Wanneer ik alleen door mijn buurt loop, denk ik dat alle mensen in de huizen om me heen naar buiten kijken door hun ramen, me afvragend waarom ik zo raar loop, waar ik heen ga, waarom ik me kleed zoals ik doe, dat mijn voeten te groot zijn voor mijn lichaam, dat mijn kleren niet passen naar behoren. Ik staar recht voor me uit en zorg ervoor dat ik nergens naar kijk. Als iemand me betrapt terwijl ik naar hun huis kijk, zullen ze zich afvragen waarom ik daar kijk, en wie weet wat er dan kan gebeuren. Ik wil het niet weten. Ik ben echter altijd zo geweest, vooral in de drukte. Ik kan het niet helpen, maar denk dat iedereen me opmerkt. Ze beoordelen me allemaal. Elke beweging die ik maak, hoe ik praat, wat ik zeg, met wie ik ben, wat ik daar doe, het is een nachtmerrie. Sommige mensen hebben me verteld dat het sociale angst is, maar dit gaat verder dan dat. Dit is een inbreuk op de sociale psychose. Er is geen medische diagnose voor wat ik heb.

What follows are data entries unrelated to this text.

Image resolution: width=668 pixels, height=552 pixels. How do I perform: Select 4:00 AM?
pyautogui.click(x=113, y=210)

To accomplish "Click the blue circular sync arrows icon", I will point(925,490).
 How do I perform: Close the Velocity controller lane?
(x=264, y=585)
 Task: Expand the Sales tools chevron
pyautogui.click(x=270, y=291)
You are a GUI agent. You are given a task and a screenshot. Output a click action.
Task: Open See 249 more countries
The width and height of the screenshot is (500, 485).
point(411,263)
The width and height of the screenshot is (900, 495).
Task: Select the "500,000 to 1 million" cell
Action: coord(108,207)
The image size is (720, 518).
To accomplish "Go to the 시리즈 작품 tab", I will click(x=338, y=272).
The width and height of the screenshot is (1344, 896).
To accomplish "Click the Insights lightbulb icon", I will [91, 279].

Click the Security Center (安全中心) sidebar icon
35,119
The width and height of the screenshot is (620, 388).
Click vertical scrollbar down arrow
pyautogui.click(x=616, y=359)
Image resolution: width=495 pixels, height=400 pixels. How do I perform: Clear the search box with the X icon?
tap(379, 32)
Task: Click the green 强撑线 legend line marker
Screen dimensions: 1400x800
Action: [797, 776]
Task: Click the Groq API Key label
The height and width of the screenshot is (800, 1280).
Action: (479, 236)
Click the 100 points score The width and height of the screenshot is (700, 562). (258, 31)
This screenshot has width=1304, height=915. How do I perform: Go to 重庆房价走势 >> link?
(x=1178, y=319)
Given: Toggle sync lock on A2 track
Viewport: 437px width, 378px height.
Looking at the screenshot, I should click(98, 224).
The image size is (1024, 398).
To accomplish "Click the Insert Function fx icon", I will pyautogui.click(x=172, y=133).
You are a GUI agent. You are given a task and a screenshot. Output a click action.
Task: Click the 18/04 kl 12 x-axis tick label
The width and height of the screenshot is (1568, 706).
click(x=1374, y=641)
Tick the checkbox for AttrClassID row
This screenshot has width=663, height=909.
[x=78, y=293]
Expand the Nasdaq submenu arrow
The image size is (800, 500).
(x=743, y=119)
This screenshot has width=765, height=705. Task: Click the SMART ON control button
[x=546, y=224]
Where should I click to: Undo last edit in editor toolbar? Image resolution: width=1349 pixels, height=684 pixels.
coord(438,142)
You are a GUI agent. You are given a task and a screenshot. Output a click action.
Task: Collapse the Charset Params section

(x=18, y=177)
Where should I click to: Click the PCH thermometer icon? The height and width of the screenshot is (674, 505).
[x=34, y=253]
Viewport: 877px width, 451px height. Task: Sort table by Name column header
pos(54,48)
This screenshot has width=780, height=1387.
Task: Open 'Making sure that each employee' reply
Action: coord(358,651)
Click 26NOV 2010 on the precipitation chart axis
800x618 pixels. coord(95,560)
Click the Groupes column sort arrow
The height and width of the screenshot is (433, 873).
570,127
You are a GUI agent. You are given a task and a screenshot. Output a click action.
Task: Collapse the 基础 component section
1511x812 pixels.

Als ik in een rij sta die te lang duurt om me op mijn gemak te voelen, ga ik gewoon weg. Ik aarzel niet eens. Het is alsof er een buis in mijn lichaam zit die zich vult met druk en als hij eenmaal vol is, ga ik daar weg. Ik kan niet eens tellen hoe vaak ik in het midden van een rij bij de bank, in de supermarkt, bij een fastfoodrestaurant heb gestaan ​​en dacht: dit." Ik heb manden vol boodschappen op de grond gezet, waarbij ik andere mensen duidelijk heb geblokkeerd met winkelwagentjes en kinderen, en liep direct de winkel. 'Wat ben je aan het doen, idioot? Pak dat op zodat ik mijn kar erdoor kan krijgen,' hoor ik terwijl ik naar buiten loop. Wat kan het mij echter schelen? Ik ben degene die op het punt staat een hartstilstand te krijgen. Ik moet ontsnappen en naar een veilige haven.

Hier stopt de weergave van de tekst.